The shrinkage of the season, if it even gets underway at all, has meant seven rounds of the four-day County Championship have been scuppered, with a mounting likelihood that the whole of the first-class competition will be axed to prioritise activity by England’s national team and in the domestic Twenty20 Blast.
That potentially means bleak news for the South Africans who prospered most notably in last year’s Championship and the now similarly endangered Royal London One-Day Cup.
It is also ominous for prominent SA stars who had intended setting out on new county adventures in 2020: among them are meant to be Proteas Test legends Hashim Amla (a two-year contract with Surrey) and Vernon Philander, who is now on the books of Somerset.
Other international players earmarked to serve English sides in 2020 are Farhaan Behardien (Durham) and Dane Paterson (Nottinghamshire, although his deal has not yet been fully nailed down).
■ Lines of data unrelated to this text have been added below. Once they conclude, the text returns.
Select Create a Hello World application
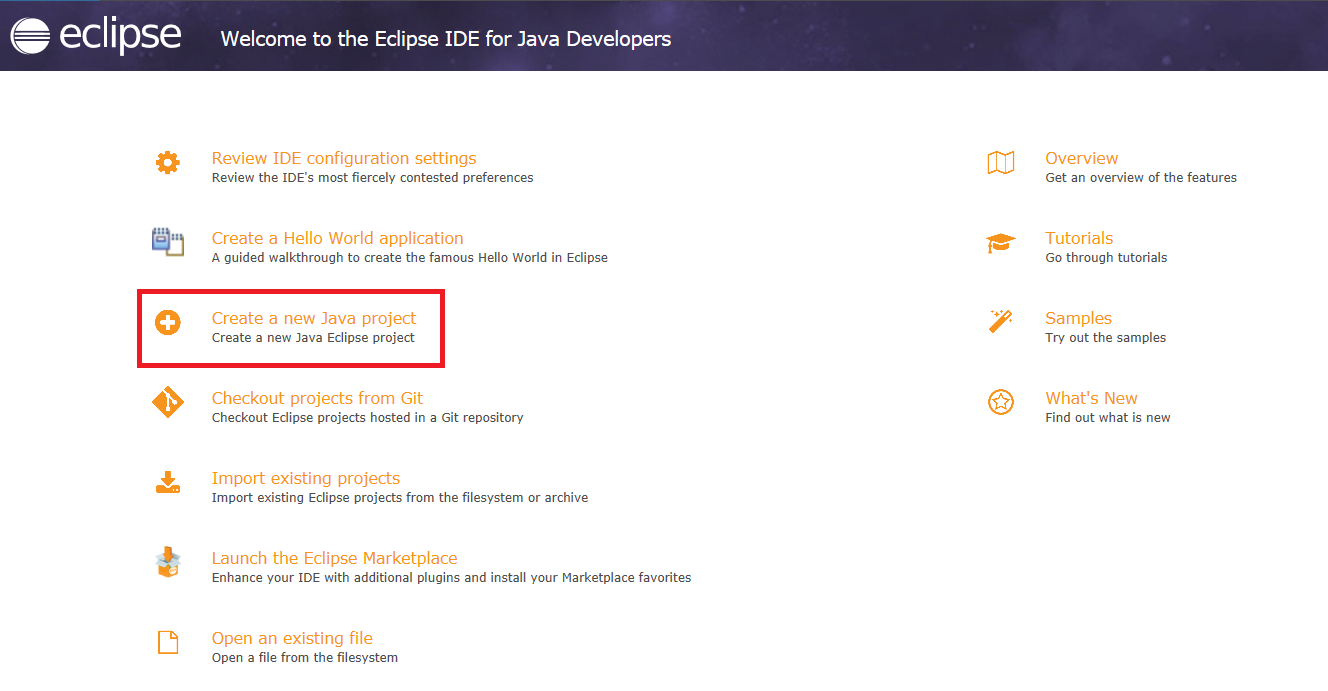point(337,238)
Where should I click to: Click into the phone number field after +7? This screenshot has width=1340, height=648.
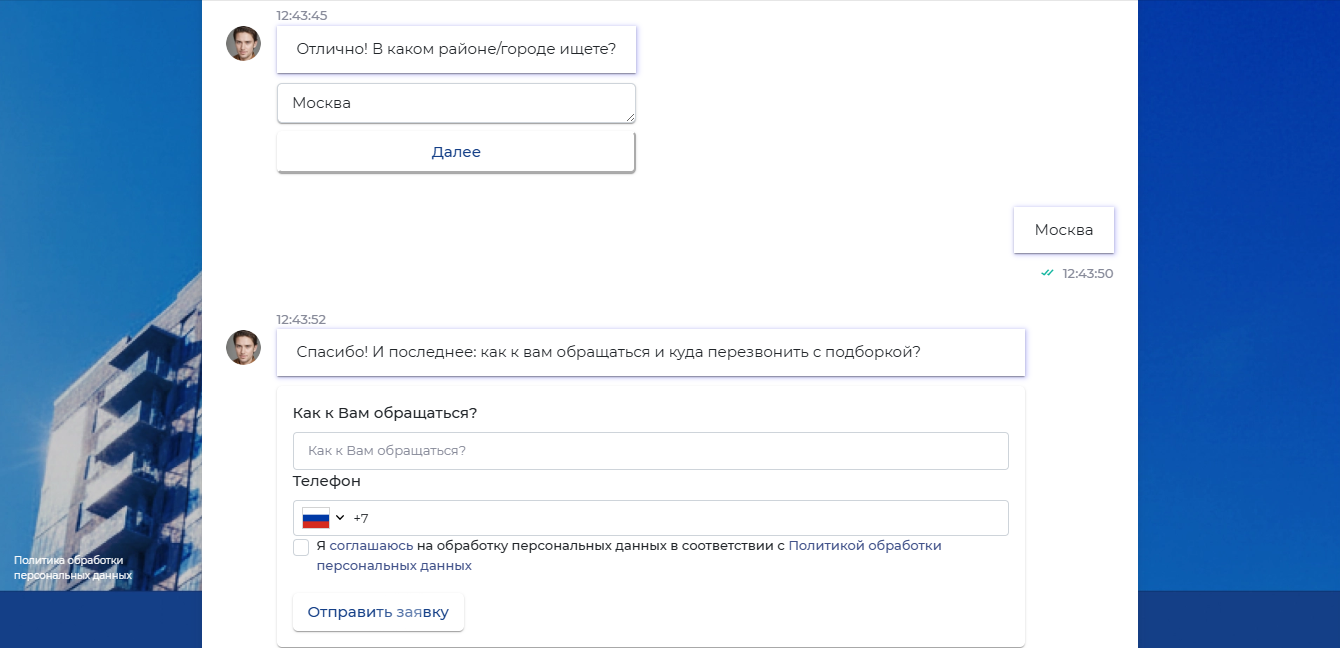pos(680,518)
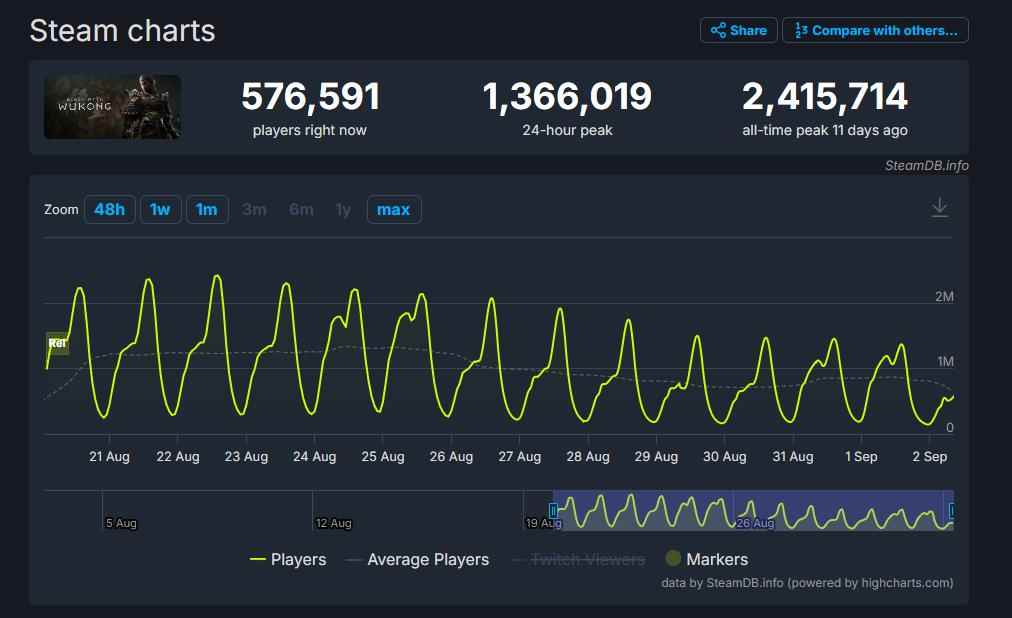
Task: Select the max zoom range
Action: [393, 210]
All of those players would rue any situation in which two of the three major county competitions are cancelled, although Paterson is arguably the closest among the quartet to a T20 specialist, so he might come especially into his own if that format becomes the summer focal point, largely for profit-related reasons.
Although one or two on existing deals are quitting altogether or were intending to scale down their county availabilities in 2020 to certain competitions anyway, the list of significant performers in the UK last year serves as a strong reminder of just how prevalent South African players are there.
The 2019 individual standout, in many respects, was now 31-year-old off-spinner Simon Harmer, who bagged the most wickets in Division One of the Championship as the title went to Chelmsford.
Harmer, who has five Test caps for South Africa, registered 83 scalps at an average of 18.28, including 10 five-wicket hauls, and he will be mortified if he is denied in entirety a follow-up season in that competition.
Similarly, former Proteas seamer Kyle Abbott will not be too happy to be kicking his heels for large parts of the next few months: he was next best with 71 wickets for Hampshire at a particularly stellar 15.73.
Still, he did transfer his form into both white-ball arenas, getting 20 wickets in each of the One-Day Cup and T20 Blast at 23.55 and 17.80 respectively.
Retired Test star Morne Morkel, meanwhile, had claimed 44 Championship wickets at 29.47 for Surrey and Duanne Olivier (Yorkshire) 43 at 32.32.
In Division Two, four-day batting achievers last season had included Dane Vilas at Lancashire (1,036 runs at almost 80) and Stiaan van Zyl with Sussex (820 at 48.23).
Other Proteas favourites had, at very least, short stints of productive duty with counties last summer, including AB de Villiers (348 runs in only eight T20 knocks for Middlesex at 69.60), Aiden Markram (466 runs at 58.25 for Hampshire in the One-Day Cup) and evergreen Imran Tahir (19 wickets at 20.26 for Surrey’s T20 cause).
Hampshire stalwart and booming left-handed stroke-player Rilee Rossouw had already indicated – not the worst bit of astuteness on his part? – that he will only serve the county in 2020 at T20 level, which is all they may get at the Rose Bowl anyway.